Opini

Pesan Perdamaian di Balik Ayat-ayat Perang

Rab, 25 April 2018 | 11:30 WIB

Oleh Rohmatul Izad

Sebagai kitab suci yang diyakini kebenarannya oleh umat Islam, Al-Qur’an mengandung berbagai macam kata kunci tentang prinsip perdamaian dalam berkehidupan sekaligus mengandung prinsip mengantisipasi konflik dan kekerasan ‘yang dibenarkan’. Misalnya, ayat-ayat terkait perdamaian dan ayat-ayat tentang hukuman bagi orang kafir dan jihad dalam pengertian perang ‘yang dibenarkan’.

Fenomena yang tampak kontradiktif dan tidak memiliki kesepahaman ini terkait erat dengan keberadaan apa yang disebut dalam QS 3:7 sebagai ayat-ayat muhkamat dan mutasyabihat. Umumnya, para pakar studi Islam telah memberikan definisi yang cukup beragam terhadap dua istilah ini, meski tidak perlu dikemukakan semua di sini, saya akan sedikit menjelaskan tentang posisi yang saya ambil.

Bagi saya, ayat-ayat yang makna langsungnya sesuai dengan ide dan pesan moral merupakan ayat-ayat muhkamat. Sedangkan ayat-ayat yang terkesan bertentangan dengan ide moral masuk kategori ayat-ayat mutasyabihat. Jika demikian, maka ayat-ayat tentang perdamaian masuk dalam kategori muhkamat, sementara ayat-ayat perang ‘yang dibolehkan’ (jihad) merupakan ayat-ayat mutasyabihat. Pertanyaannya, bagaimana kita dapat memahami ayat-ayat tersebut?

→ **CATATAN TERSEDIA**
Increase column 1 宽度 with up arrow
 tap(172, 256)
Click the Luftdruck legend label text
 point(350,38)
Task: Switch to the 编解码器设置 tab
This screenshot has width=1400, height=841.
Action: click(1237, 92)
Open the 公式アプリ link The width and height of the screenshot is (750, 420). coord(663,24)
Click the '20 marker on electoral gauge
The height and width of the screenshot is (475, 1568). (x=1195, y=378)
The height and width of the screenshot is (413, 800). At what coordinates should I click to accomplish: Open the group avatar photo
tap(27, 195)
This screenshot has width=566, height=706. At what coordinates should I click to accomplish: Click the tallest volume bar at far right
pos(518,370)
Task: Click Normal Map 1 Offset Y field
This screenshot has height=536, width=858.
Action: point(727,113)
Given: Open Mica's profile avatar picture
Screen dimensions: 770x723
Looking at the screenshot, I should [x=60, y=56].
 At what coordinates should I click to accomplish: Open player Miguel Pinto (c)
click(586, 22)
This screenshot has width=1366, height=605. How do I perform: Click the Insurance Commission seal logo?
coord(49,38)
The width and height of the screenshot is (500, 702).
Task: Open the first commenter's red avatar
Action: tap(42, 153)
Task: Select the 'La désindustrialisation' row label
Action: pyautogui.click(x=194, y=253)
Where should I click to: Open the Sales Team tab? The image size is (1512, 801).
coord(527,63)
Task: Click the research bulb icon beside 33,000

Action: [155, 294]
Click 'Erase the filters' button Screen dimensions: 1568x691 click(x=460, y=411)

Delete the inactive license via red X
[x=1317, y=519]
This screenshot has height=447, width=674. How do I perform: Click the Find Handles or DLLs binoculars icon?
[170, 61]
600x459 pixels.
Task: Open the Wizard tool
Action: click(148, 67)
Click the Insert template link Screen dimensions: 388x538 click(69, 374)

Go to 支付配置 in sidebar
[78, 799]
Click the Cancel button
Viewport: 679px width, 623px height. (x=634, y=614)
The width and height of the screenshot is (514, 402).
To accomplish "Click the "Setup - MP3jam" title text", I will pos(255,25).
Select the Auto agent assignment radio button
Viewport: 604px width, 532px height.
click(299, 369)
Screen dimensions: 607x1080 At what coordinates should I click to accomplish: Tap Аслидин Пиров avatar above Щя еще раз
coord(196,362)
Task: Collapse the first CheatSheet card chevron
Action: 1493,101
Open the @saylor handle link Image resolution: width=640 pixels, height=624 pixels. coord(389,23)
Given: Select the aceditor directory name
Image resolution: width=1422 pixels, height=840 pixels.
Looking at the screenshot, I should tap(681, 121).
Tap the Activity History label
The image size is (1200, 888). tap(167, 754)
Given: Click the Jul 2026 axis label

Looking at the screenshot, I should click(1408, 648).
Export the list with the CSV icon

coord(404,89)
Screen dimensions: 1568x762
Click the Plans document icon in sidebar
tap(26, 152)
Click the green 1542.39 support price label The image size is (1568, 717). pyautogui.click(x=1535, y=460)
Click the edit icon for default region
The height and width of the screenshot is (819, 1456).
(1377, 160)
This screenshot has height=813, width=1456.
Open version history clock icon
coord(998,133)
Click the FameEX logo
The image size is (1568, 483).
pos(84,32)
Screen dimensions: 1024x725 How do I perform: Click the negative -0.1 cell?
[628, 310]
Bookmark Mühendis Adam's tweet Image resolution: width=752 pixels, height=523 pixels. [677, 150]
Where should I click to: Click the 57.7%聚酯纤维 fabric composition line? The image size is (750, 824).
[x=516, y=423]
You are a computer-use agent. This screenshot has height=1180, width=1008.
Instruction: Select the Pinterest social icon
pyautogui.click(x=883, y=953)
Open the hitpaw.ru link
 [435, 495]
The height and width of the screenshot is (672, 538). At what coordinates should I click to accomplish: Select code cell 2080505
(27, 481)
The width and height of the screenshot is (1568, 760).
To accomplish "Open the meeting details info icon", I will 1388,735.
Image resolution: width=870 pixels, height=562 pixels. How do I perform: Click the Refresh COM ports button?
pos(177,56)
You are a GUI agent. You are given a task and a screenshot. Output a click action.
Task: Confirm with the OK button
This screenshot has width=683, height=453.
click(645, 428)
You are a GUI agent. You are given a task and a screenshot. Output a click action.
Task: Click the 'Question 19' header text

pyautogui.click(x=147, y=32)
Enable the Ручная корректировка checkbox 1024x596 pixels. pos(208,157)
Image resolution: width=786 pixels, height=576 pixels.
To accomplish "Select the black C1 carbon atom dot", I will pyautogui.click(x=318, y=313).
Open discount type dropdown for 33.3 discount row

→ **TUGAS A**
Untuk setiap pernyataan berikut, tentukan apakah sesuai dengan kutipan opini tentang ayat-ayat perang. Jawab ya atau tidak, lalu kutip kata-kata penentunya dari kutipan itu apa adanya.
(i) Penulis menggolongkan ayat-ayat tentang perdamaian sebagai ayat muhkamat.
(ii) Istilah muhkamat dan mutasyabihat disebut dalam QS 3:7.
(iii) Penulis memaparkan semua definisi yang diberikan para pakar studi Islam terhadap kedua istilah itu.
→ **TUGAS B**
Teruskan kutipan opini tentang ayat-ayat perang ini mulai setelah kalimat terakhirnya.

→ **JAWABAN A**
(i) Ya: "maka ayat-ayat tentang perdamaian masuk dalam kategori muhkamat"
(ii) Ya: "apa yang disebut dalam QS 3:7 sebagai ayat-ayat muhkamat dan mutasyabihat"
(iii) Tidak: "meski tidak perlu dikemukakan semua di sini"

→ **JAWABAN B**
Dalam Jami’ al-Bayan, al-Tabari menafsirkan QS 22:39 dengan “Tuhan mengizinkan kaum mukmin untuk berperang melawan kaum musyrik sebab mereka menindas kaum mukmin dengan menyerang mereka”. Dengan senada, al-Zamakhsyari menyatakan bahwa kaum musyrik Makkah menyakiti kaum mukmin dan datang kepada Nabi dan menyakiti beliau pula, tetapi lalu Nabi mengatakan “Sabarlah! Aku belum diperintahkan untuk pergi berperang.”

Penjelasan yang sama juga ditemukan dalam Mafatih al-Ghaib karya al-Razi, baik al-Zamakhsyari maupun al-Razi menegaskan bahwa perang baru diizinkan dalam ayat yang turun setelah diturunkannya tujuh puluh ayat yang melarang hal ini. Ibn Zayd mengatakan bahwa kebolehan ini diberikan setelah Nabi dan para sahabatnya memaafkan segala perlakuan kaum musyrik selama sepuluh tahun.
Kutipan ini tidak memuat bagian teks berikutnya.